=== Excerpted text ===
Step 2: Glucometer Blood Test Strip

A typical glucometer strip is shown in Figure 2. The connections of the test strip are:

● 1 - Reference electrode

● 2 - Counter electrode

● 3 - Working electrode

● 4 and 5 - Test electrodes. These two electrodes are used to detect that the strip is inserted in the slot reserved for the strip. These two electrodes are not necessary for the functioning of the glucometer.

The connections may vary for different vendor strips; however, there should always be a reference,
counter, and working electrode. In each test strip, there is an enzyme called glucose oxidase. This enzyme reacts with the glucose in the blood sample and creates gluconic acid. The gluconic acid then reacts with another chemical in the testing strip, called ferricyanide. The ferricyanide and the gluconic acid combine to create ferrocyanide. Once the ferrocyanide has been created, current moves through the blood sample on the strip. The level of current allows the GreenPAK to read the level of ferrocyanide and determine how much glucose is in the sample of blood. The output voltage from the circuit used above will range between 0 and 350 mV for typical glucose levels.

Step 3: GreenPAK Design

The four analog comparators (ACMPs) are used to determine the voltage of the ANALOG_IN signal received at Pin2. This design has 5 possible glucose levels, and each level corresponds to a particular voltage range. The table below gives the analog voltage ranges for each of the glucose levels.

To prevent false readings, we included several 500 ms delay blocks between the ACMPs and the
rest of the circuit. These delays will help filter out any spurious signals. The sensitivity of the glucometer can be varied by varying the delay time of these delay blocks. Since the voltage received at ANALOG_IN (Pin2) is the result of current flowing between the counter electrode and the working electrode on the test strip, the current will only last for a short period of time and may disappear quickly. In order to hold the voltages for a longer period, we used capacitor C1. However, even with the capacitor, the voltage will dissipate, causing all of the ACMPs to be LOW. To save the ANALOG_IN voltage value, we used 4 DFFs to store the analog voltage range information at the output of the 4 delay blocks. To reduce power consumption, each ACMP is only powered on once the ANALOG_IN voltage is high enough for the next ACMP to be required. For instance, if the ANALOG_IN voltage is 325 mV and the START input goes HIGH, ACMP0 will be turned on immediately so that it can determine whether ANALOG_IN is greater than 250 mV. Since ANALOG_IN > 250 mV, after 500 ms CNT1/DLY1 will go HIGH, which will clock DFF3 and power on ACMP1. ACMP1 will now check whether ANALOG_IN is greater than 300 mV. Again, since it is greater than 300 mV, in 500 ms the output of CNT2/DLY2 goes HIGH, which clocks DFF4 and powers on ACMP2. At this point ANALOG_IN < 350 mV, so ACMP2 will stay LOW, meaning that DFF5 and DFF6 will both stay LOW.
===
■ **Assignment 1**
Render this sentence from the glucometer text in Spanish: "These delays will help filter out any spurious signals."
■ **Assignment 2**
Answer from the glucometer text:
(a) What enzyme is found in each test strip?
(b) Across what range does the circuit's output voltage fall for typical glucose levels?
(c) How many DFFs store the analog voltage range information?
■ **Assignment 3**
Carry the glucometer text forward past its final sentence.
The records have no role in any of this work.
=== Source material ===
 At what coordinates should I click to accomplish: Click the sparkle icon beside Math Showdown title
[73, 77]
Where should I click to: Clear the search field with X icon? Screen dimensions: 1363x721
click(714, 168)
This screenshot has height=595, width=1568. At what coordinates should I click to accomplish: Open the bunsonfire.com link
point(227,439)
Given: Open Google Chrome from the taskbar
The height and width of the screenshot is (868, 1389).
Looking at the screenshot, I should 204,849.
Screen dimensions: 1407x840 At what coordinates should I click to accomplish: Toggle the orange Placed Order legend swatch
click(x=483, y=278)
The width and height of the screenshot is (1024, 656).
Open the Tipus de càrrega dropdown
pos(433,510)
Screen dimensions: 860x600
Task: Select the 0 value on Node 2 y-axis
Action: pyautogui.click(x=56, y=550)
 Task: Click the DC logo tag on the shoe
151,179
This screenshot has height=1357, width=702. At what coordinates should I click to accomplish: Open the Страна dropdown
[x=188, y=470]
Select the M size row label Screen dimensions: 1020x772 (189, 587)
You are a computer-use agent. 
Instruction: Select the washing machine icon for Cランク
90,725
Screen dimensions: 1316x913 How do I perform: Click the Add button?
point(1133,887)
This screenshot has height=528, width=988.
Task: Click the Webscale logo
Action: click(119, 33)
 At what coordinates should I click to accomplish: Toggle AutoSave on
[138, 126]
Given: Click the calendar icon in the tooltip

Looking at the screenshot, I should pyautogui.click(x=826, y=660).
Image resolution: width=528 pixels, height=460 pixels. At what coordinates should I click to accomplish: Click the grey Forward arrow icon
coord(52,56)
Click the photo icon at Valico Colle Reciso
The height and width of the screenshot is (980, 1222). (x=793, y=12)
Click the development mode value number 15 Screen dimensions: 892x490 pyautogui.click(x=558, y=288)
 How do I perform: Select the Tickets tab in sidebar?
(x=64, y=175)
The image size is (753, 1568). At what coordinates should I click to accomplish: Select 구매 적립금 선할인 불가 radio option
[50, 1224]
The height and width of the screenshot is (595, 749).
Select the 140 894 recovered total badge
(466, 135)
===
■ **Task answer 1**
Estos retardos ayudarán a filtrar cualquier señal espuria.

■ **Task answer 2**
(a) Glucose oxidase.
(b) Between 0 and 350 mV.
(c) Four.

■ **Task answer 3**
Once 5 seconds has elapsed from the time that the START signal went HIGH, CNT0/DLY0 will go
HIGH. This signal, as well as the DFF outputs, are connected to Look-Up Tables (LUTs), either 2-bit or 3-bit. These LUTs resolve which LED should be lit to indicate the level of glucose. When the START signal goes LOW, a short reset pulse is triggered using the PDLY as a falling edge detector along with inverter FILTER0. This short, active-low pulse will reset the four DFFs. This will consequently power off all of the ACMPs, and ready the system to take another reading.

Step 4: Timing Diagrams

Figure 4 and Figure 5 represent the Timing Diagrams.

Comparison and Benefits

Compared to a typical glucometer, this GreenPAK-based Glucometer is smaller, less expensive, and more energy efficient. The design could easily be modified for patients with Type-1 or Type-2 diabetes.

Conclusion

In this application note, Dialog GreenPAK SLG46580V and SLG88104V was used to develop a custom glucometer. The concepts used in the app note could be modified to fit other medical applications. Thanks to their small size and low energy consumption, Dialog’s GreenPAK products make it possible for this design to be portable and energy efficient.